→ Goal of the exercise: Retype the listing exactly, so that the copy matches it line for line.

Segment Start: Recorded data

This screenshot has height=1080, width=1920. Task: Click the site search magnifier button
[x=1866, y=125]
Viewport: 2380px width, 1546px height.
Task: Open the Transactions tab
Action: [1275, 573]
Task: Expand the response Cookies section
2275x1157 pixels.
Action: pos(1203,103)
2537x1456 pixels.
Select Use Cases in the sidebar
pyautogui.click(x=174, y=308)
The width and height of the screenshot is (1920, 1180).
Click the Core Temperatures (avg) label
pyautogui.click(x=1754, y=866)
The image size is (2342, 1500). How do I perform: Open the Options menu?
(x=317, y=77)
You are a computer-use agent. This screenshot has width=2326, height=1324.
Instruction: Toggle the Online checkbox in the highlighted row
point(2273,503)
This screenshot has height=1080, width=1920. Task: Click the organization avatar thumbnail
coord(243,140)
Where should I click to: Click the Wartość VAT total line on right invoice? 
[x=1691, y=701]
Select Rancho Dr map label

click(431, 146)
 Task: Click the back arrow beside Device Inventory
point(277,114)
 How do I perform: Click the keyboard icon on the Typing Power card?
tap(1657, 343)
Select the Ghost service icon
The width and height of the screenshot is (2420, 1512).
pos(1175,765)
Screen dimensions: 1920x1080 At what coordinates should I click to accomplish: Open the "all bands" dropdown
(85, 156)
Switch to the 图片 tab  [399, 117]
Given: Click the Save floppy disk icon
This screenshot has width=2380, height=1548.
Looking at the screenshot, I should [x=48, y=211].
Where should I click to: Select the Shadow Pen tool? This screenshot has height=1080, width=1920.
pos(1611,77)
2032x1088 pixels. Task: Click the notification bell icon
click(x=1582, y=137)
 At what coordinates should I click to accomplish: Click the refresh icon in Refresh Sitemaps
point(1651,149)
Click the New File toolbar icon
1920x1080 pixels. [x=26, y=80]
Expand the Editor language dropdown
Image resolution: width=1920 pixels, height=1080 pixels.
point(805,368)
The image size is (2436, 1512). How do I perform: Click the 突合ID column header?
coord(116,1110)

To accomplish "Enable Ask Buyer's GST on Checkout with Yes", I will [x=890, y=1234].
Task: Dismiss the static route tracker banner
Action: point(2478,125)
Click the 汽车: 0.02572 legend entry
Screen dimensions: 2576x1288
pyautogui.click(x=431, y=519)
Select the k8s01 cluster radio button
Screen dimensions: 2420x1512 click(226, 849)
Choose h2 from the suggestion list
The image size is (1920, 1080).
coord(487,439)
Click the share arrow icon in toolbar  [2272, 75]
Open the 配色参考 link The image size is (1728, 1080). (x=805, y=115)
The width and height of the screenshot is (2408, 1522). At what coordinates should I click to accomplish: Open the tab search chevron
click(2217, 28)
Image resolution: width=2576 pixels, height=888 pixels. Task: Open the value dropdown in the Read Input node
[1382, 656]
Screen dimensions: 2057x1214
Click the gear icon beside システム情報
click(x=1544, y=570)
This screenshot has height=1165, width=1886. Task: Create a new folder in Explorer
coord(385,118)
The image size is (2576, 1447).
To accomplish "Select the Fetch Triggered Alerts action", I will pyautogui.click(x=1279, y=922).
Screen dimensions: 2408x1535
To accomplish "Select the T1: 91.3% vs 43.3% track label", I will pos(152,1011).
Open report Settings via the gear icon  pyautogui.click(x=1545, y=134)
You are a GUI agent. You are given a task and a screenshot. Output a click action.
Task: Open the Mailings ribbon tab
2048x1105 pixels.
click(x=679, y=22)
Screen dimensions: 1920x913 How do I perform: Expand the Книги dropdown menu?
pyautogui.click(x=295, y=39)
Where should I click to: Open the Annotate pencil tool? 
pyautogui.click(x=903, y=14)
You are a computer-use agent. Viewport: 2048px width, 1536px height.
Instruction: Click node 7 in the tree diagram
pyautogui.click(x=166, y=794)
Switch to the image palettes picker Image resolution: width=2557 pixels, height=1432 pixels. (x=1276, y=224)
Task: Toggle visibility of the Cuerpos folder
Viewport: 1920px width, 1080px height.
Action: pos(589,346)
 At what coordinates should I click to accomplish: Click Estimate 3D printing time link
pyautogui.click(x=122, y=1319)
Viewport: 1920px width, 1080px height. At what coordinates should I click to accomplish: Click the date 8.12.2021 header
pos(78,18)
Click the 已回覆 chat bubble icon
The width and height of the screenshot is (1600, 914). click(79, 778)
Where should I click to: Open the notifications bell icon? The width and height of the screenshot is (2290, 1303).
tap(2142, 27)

Segment End: Recorded data

→ Response:
This screenshot has height=1080, width=1920. Task: Click the site search magnifier button
[x=1866, y=125]
Viewport: 2380px width, 1546px height.
Task: Open the Transactions tab
Action: [1275, 573]
Task: Expand the response Cookies section
2275x1157 pixels.
Action: pos(1203,103)
2537x1456 pixels.
Select Use Cases in the sidebar
pyautogui.click(x=174, y=308)
The width and height of the screenshot is (1920, 1180).
Click the Core Temperatures (avg) label
pyautogui.click(x=1754, y=866)
The image size is (2342, 1500). How do I perform: Open the Options menu?
(x=317, y=77)
You are a computer-use agent. This screenshot has width=2326, height=1324.
Instruction: Toggle the Online checkbox in the highlighted row
point(2273,503)
This screenshot has height=1080, width=1920. Task: Click the organization avatar thumbnail
coord(243,140)
Where should I click to: Click the Wartość VAT total line on right invoice? 
[x=1691, y=701]
Select Rancho Dr map label

click(431, 146)
 Task: Click the back arrow beside Device Inventory
point(277,114)
 How do I perform: Click the keyboard icon on the Typing Power card?
tap(1657, 343)
Select the Ghost service icon
The width and height of the screenshot is (2420, 1512).
pos(1175,765)
Screen dimensions: 1920x1080 At what coordinates should I click to accomplish: Open the "all bands" dropdown
(85, 156)
Switch to the 图片 tab  [399, 117]
Given: Click the Save floppy disk icon
This screenshot has width=2380, height=1548.
Looking at the screenshot, I should [x=48, y=211].
Where should I click to: Select the Shadow Pen tool? This screenshot has height=1080, width=1920.
pos(1611,77)
2032x1088 pixels. Task: Click the notification bell icon
click(x=1582, y=137)
 At what coordinates should I click to accomplish: Click the refresh icon in Refresh Sitemaps
point(1651,149)
Click the New File toolbar icon
1920x1080 pixels. [x=26, y=80]
Expand the Editor language dropdown
Image resolution: width=1920 pixels, height=1080 pixels.
point(805,368)
The image size is (2436, 1512). How do I perform: Click the 突合ID column header?
coord(116,1110)

To accomplish "Enable Ask Buyer's GST on Checkout with Yes", I will [x=890, y=1234].
Task: Dismiss the static route tracker banner
Action: point(2478,125)
Click the 汽车: 0.02572 legend entry
Screen dimensions: 2576x1288
pyautogui.click(x=431, y=519)
Select the k8s01 cluster radio button
Screen dimensions: 2420x1512 click(226, 849)
Choose h2 from the suggestion list
The image size is (1920, 1080).
coord(487,439)
Click the share arrow icon in toolbar  [2272, 75]
Open the 配色参考 link The image size is (1728, 1080). (x=805, y=115)
The width and height of the screenshot is (2408, 1522). At what coordinates should I click to accomplish: Open the tab search chevron
click(2217, 28)
Image resolution: width=2576 pixels, height=888 pixels. Task: Open the value dropdown in the Read Input node
[1382, 656]
Screen dimensions: 2057x1214
Click the gear icon beside システム情報
click(x=1544, y=570)
This screenshot has height=1165, width=1886. Task: Create a new folder in Explorer
coord(385,118)
The image size is (2576, 1447).
To accomplish "Select the Fetch Triggered Alerts action", I will pyautogui.click(x=1279, y=922).
Screen dimensions: 2408x1535
To accomplish "Select the T1: 91.3% vs 43.3% track label", I will pos(152,1011).
Open report Settings via the gear icon  pyautogui.click(x=1545, y=134)
You are a GUI agent. You are given a task and a screenshot. Output a click action.
Task: Open the Mailings ribbon tab
2048x1105 pixels.
click(x=679, y=22)
Screen dimensions: 1920x913 How do I perform: Expand the Книги dropdown menu?
pyautogui.click(x=295, y=39)
Where should I click to: Open the Annotate pencil tool? 
pyautogui.click(x=903, y=14)
You are a computer-use agent. Viewport: 2048px width, 1536px height.
Instruction: Click node 7 in the tree diagram
pyautogui.click(x=166, y=794)
Switch to the image palettes picker Image resolution: width=2557 pixels, height=1432 pixels. (x=1276, y=224)
Task: Toggle visibility of the Cuerpos folder
Viewport: 1920px width, 1080px height.
Action: pos(589,346)
 At what coordinates should I click to accomplish: Click Estimate 3D printing time link
pyautogui.click(x=122, y=1319)
Viewport: 1920px width, 1080px height. At what coordinates should I click to accomplish: Click the date 8.12.2021 header
pos(78,18)
Click the 已回覆 chat bubble icon
The width and height of the screenshot is (1600, 914). click(79, 778)
Where should I click to: Open the notifications bell icon? The width and height of the screenshot is (2290, 1303).
tap(2142, 27)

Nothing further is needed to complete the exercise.